───── EXTRACTED RECORDS ─────

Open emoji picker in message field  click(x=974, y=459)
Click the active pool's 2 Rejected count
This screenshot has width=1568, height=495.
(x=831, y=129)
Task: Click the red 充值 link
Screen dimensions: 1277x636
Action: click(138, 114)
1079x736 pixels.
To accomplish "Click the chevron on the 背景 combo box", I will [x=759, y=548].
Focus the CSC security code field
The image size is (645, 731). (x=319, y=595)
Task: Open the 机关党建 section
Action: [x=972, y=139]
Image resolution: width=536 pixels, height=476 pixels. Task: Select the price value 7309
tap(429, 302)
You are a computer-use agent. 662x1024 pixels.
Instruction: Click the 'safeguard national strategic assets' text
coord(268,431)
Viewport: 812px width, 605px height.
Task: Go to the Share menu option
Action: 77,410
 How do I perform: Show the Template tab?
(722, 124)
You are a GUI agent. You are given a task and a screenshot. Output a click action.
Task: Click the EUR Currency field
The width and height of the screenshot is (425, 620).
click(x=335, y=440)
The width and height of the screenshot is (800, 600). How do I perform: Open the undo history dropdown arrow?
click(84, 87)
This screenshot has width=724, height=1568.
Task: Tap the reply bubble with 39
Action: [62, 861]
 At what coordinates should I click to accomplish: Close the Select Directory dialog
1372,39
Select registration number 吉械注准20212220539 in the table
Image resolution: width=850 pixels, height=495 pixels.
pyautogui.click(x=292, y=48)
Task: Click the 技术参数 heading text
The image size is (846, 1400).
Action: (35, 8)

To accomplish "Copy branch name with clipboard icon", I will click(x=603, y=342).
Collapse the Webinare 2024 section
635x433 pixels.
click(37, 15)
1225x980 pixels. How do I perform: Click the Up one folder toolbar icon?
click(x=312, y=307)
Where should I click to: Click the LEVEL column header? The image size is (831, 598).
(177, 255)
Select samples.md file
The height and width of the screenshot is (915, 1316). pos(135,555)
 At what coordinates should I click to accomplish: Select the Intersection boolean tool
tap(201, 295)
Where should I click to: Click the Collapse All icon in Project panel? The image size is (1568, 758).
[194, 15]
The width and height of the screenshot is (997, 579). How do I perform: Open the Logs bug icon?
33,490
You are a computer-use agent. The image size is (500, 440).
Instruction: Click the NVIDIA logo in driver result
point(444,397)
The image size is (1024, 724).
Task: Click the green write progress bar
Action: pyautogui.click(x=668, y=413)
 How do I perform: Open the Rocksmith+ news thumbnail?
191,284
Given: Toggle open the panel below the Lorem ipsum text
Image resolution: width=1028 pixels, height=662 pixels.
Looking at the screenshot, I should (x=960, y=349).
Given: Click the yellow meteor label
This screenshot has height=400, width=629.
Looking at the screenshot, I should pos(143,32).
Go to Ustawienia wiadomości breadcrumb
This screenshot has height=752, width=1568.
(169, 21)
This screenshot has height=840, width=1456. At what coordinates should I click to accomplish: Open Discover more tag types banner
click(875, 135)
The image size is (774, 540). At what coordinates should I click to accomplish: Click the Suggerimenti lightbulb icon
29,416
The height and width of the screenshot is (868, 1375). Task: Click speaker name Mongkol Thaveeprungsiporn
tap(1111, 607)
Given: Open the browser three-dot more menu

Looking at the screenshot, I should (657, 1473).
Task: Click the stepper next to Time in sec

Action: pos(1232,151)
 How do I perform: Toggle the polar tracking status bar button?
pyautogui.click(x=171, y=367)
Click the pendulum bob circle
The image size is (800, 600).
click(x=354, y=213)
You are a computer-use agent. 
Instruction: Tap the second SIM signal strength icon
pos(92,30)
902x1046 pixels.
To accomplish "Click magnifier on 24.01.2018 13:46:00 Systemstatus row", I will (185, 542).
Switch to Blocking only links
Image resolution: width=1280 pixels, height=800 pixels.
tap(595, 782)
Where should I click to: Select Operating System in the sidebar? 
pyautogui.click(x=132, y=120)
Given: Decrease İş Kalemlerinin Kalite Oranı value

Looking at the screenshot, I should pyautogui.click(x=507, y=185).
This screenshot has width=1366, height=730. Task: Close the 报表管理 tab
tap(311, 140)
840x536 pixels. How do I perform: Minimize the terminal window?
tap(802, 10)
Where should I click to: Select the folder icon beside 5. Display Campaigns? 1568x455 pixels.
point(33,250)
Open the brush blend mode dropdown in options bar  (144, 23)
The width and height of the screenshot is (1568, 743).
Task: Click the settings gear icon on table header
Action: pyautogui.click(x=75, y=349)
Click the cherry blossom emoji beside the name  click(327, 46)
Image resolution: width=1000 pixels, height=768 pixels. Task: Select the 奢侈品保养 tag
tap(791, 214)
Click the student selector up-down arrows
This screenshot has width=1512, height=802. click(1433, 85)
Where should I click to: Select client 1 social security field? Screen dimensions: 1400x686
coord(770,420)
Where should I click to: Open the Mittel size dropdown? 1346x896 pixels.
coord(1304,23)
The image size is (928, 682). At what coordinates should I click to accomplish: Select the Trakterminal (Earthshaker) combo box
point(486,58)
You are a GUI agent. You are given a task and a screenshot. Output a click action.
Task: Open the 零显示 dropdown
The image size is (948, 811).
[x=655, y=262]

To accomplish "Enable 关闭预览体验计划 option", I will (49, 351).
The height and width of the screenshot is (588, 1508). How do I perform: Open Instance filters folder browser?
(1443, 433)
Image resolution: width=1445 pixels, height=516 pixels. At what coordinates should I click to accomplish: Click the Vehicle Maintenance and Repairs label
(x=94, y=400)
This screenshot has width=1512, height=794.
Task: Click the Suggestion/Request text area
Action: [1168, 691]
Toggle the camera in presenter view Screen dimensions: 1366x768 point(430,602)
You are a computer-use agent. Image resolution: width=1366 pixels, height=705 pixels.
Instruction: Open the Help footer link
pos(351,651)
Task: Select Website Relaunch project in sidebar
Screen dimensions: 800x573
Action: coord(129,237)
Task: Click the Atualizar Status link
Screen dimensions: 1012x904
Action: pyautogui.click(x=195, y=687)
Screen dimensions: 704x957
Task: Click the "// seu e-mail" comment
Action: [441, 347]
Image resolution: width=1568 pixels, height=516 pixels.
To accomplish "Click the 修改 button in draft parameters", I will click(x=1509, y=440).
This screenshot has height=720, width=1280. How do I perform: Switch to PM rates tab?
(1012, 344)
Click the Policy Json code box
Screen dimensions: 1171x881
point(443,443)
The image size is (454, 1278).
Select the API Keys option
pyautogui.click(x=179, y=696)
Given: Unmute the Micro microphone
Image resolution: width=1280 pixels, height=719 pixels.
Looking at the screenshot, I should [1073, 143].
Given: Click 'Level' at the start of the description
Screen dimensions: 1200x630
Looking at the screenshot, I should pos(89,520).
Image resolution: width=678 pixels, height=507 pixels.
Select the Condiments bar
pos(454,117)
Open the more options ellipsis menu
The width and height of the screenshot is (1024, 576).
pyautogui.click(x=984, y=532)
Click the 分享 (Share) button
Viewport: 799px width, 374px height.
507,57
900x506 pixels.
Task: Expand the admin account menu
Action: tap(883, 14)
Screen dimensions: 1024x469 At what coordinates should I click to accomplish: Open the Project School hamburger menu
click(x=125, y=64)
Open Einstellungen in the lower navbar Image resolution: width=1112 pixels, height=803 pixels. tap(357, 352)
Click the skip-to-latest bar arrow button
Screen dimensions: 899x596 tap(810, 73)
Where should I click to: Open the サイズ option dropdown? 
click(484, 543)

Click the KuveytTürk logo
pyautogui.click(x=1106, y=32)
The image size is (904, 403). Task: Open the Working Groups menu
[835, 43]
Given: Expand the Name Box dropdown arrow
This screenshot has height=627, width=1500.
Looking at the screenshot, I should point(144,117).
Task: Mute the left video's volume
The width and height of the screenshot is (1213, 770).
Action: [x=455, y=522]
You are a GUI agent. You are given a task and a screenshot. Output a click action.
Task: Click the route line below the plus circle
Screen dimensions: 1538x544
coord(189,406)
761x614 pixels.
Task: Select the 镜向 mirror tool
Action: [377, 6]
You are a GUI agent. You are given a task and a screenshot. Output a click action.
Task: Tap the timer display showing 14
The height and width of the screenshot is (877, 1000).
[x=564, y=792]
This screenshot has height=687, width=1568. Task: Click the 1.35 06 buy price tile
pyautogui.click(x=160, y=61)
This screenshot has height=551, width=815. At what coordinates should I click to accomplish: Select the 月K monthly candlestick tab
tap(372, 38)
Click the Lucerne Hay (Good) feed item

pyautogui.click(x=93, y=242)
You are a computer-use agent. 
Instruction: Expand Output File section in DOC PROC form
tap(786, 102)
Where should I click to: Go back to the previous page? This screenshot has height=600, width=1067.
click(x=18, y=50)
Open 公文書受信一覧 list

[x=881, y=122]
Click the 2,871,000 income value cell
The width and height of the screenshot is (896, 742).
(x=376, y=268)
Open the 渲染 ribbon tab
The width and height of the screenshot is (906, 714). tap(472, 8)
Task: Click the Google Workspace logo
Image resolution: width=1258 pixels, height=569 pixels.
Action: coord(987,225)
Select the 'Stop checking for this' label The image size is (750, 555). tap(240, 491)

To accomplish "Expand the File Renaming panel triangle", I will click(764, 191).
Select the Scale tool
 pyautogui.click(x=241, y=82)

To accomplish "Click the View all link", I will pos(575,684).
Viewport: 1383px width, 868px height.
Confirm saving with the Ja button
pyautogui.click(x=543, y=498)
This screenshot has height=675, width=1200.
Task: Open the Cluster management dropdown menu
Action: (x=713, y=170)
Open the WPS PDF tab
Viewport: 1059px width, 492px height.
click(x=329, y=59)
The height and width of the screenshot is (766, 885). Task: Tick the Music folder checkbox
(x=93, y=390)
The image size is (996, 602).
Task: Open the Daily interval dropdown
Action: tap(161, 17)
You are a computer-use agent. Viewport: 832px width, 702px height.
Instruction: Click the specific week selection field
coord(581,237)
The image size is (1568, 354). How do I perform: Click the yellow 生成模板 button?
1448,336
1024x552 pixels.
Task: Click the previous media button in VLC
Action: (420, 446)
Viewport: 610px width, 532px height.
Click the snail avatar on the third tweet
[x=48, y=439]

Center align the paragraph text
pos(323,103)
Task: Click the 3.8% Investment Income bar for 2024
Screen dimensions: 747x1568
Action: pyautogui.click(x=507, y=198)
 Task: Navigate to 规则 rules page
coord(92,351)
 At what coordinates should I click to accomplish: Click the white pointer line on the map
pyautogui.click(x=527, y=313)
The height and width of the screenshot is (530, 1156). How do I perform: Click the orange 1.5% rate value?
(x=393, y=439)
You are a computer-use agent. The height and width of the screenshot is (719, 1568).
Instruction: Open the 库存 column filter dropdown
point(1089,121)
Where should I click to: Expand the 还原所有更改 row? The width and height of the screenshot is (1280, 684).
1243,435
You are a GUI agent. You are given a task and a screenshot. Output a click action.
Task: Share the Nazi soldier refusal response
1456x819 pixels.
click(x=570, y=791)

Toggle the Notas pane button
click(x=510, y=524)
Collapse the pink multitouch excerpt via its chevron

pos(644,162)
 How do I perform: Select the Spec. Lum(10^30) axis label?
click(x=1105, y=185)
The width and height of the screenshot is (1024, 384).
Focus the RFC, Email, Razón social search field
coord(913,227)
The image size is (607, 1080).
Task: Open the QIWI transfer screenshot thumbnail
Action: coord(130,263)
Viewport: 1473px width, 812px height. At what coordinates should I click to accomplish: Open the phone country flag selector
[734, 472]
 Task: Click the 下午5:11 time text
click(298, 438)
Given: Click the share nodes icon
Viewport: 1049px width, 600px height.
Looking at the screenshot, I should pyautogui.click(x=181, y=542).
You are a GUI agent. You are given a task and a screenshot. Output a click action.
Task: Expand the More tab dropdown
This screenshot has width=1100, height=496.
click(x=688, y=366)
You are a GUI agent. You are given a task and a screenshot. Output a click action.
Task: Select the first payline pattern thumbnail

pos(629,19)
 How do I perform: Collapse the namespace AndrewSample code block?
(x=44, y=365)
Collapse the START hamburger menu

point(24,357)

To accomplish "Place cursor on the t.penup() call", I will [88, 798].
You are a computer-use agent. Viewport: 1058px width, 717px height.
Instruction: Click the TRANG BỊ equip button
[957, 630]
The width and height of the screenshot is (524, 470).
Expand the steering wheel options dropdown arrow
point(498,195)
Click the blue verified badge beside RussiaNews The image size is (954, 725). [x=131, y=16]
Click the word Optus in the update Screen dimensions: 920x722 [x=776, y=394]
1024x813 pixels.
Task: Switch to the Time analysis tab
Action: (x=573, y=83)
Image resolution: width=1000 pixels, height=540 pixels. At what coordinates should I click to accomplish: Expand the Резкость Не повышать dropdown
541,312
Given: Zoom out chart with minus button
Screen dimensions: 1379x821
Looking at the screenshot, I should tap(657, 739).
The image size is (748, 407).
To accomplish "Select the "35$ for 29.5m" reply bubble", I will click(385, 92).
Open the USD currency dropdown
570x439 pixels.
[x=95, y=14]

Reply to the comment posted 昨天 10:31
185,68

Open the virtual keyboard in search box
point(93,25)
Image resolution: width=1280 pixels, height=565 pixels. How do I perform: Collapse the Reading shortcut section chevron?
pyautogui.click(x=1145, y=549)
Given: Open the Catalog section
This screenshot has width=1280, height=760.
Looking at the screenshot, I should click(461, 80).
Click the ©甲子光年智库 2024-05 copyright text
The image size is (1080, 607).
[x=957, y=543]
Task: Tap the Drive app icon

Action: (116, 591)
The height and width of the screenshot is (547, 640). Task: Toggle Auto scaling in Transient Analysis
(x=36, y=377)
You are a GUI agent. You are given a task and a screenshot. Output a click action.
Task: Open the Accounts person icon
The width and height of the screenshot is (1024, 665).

─────

_EXERCISE_
Look above for the line holding "Task: Share the Nazi soldier refusal response". Print it and every line after it, exactly, through the line holding "The width and height of the screenshot is (1024, 384).".

_OUTPUT FOR THIS TASK_
Task: Share the Nazi soldier refusal response
1456x819 pixels.
click(x=570, y=791)

Toggle the Notas pane button
click(x=510, y=524)
Collapse the pink multitouch excerpt via its chevron

pos(644,162)
 How do I perform: Select the Spec. Lum(10^30) axis label?
click(x=1105, y=185)
The width and height of the screenshot is (1024, 384).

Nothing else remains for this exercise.